- RECORDS SHOWN
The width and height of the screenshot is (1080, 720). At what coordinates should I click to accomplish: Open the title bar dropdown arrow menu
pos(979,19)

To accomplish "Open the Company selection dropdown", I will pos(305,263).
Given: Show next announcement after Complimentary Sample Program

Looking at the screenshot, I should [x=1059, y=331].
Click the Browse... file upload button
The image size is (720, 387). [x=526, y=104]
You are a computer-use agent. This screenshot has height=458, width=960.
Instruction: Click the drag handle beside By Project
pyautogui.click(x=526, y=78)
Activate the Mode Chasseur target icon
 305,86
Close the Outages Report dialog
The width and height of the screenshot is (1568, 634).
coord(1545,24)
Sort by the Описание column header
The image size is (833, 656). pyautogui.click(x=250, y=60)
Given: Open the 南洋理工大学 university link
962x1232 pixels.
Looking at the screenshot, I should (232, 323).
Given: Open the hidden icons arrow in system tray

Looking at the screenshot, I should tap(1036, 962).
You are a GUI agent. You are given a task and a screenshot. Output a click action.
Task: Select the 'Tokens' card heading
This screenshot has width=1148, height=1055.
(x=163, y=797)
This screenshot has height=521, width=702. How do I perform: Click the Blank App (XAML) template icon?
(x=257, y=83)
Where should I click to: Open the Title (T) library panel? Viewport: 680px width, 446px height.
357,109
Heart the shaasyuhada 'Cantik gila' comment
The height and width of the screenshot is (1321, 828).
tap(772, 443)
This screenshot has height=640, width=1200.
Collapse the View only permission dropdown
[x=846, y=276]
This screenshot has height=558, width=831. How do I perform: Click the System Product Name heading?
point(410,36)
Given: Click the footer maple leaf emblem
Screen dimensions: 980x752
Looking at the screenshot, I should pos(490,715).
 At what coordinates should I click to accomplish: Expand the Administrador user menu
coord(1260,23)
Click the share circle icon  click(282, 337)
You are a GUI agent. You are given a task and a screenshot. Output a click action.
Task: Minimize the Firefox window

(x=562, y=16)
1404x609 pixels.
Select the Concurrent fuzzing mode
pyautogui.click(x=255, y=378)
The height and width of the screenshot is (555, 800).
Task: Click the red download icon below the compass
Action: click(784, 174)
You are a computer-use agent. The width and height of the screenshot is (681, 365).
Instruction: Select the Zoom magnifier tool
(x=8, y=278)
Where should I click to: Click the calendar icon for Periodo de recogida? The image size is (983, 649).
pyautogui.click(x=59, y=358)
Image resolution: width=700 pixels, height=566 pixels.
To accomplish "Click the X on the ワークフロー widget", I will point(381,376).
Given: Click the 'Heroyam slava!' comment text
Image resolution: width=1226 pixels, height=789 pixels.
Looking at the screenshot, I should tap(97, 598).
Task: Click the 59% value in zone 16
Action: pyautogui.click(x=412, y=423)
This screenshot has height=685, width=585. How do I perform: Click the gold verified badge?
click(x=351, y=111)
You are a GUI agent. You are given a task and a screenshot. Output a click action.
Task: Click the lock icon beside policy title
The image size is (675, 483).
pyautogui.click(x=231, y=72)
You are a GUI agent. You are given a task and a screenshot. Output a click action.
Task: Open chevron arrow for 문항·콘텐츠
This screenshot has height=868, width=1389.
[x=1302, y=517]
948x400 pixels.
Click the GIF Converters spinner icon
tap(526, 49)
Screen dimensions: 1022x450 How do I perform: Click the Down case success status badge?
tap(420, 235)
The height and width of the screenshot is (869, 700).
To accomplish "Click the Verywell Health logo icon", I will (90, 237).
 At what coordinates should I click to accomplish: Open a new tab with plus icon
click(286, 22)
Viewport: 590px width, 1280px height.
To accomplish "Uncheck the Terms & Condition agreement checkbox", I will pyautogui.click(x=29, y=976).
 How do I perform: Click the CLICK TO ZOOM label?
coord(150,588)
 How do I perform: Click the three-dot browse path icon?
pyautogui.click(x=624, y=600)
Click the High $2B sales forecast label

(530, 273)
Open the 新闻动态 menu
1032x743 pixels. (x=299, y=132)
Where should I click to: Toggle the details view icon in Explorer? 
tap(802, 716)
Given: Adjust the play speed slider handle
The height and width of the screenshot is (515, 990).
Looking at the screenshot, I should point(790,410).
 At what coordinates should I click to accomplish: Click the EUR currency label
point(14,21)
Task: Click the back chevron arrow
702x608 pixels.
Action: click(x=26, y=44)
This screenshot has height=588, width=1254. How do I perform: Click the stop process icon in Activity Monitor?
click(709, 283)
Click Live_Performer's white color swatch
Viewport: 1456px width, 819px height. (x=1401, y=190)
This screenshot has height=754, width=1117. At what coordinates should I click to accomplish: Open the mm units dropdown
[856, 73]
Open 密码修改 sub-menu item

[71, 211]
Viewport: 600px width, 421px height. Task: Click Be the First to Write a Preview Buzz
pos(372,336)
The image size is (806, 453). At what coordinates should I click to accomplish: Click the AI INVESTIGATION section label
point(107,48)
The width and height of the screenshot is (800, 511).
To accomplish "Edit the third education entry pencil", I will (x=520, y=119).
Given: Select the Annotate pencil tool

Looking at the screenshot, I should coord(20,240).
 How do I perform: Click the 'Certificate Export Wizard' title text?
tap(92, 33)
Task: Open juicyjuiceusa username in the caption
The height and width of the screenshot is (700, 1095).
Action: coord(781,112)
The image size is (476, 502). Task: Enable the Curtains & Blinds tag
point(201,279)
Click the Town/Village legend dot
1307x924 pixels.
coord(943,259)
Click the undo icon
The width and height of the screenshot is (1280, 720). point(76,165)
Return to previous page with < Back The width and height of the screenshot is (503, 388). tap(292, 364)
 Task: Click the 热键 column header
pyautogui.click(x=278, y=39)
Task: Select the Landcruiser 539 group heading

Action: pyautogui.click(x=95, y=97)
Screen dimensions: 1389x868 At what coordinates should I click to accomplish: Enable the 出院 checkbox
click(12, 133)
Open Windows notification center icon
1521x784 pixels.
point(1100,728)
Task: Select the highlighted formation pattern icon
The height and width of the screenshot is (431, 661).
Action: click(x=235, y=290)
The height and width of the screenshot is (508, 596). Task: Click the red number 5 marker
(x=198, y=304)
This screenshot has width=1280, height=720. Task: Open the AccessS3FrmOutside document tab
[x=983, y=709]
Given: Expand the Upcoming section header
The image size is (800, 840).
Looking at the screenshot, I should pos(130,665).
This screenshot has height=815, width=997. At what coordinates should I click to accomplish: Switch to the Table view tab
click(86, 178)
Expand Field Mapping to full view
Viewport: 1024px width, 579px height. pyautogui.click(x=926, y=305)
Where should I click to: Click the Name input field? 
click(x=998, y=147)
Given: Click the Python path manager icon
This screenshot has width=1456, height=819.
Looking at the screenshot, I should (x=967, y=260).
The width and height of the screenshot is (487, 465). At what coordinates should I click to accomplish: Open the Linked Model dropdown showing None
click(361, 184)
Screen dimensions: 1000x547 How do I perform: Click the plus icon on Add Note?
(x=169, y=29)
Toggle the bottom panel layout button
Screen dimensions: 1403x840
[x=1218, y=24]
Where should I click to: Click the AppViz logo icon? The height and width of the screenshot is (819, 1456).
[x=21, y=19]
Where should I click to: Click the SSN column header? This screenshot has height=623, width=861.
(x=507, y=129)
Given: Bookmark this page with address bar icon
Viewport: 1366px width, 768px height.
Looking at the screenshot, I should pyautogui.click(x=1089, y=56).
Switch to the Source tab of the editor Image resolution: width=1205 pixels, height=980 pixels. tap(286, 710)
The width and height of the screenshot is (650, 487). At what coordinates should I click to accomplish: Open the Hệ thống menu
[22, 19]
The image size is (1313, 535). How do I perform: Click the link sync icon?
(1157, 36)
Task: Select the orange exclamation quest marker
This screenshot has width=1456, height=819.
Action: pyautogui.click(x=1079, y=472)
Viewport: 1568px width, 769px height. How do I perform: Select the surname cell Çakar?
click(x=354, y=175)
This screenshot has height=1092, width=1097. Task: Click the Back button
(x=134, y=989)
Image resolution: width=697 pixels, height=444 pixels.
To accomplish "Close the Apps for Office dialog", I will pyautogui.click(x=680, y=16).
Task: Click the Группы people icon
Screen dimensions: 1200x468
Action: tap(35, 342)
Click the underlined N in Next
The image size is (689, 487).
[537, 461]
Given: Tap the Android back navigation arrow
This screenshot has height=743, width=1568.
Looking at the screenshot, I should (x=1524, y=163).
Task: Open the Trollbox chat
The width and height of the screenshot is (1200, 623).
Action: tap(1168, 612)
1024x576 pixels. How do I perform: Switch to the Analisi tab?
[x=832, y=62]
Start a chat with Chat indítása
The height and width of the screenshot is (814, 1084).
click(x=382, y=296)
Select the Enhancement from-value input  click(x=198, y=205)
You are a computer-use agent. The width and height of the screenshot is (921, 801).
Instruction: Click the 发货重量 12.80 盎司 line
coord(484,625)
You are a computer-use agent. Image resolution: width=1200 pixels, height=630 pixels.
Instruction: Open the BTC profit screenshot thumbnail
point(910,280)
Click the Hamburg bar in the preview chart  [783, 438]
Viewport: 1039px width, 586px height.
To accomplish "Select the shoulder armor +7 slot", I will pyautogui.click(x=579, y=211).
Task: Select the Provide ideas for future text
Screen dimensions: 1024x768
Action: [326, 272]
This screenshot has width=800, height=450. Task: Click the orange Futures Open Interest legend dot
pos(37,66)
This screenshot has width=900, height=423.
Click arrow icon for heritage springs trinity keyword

- PROBLEM STATEMENT
Reproduce the records verbatim, from the line containing "Viewport: 600px width, 421px" through the line containing "Action: pyautogui.click(x=95, y=97)", inclusive.

- SOLUTION TO THIS PROBLEM
Viewport: 600px width, 421px height. Task: Click Be the First to Write a Preview Buzz
pos(372,336)
The image size is (806, 453). At what coordinates should I click to accomplish: Click the AI INVESTIGATION section label
point(107,48)
The width and height of the screenshot is (800, 511).
To accomplish "Edit the third education entry pencil", I will (x=520, y=119).
Given: Select the Annotate pencil tool

Looking at the screenshot, I should coord(20,240).
 How do I perform: Click the 'Certificate Export Wizard' title text?
tap(92, 33)
Task: Open juicyjuiceusa username in the caption
The height and width of the screenshot is (700, 1095).
Action: coord(781,112)
The image size is (476, 502). Task: Enable the Curtains & Blinds tag
point(201,279)
Click the Town/Village legend dot
1307x924 pixels.
coord(943,259)
Click the undo icon
The width and height of the screenshot is (1280, 720). point(76,165)
Return to previous page with < Back The width and height of the screenshot is (503, 388). tap(292, 364)
 Task: Click the 热键 column header
pyautogui.click(x=278, y=39)
Task: Select the Landcruiser 539 group heading

Action: pyautogui.click(x=95, y=97)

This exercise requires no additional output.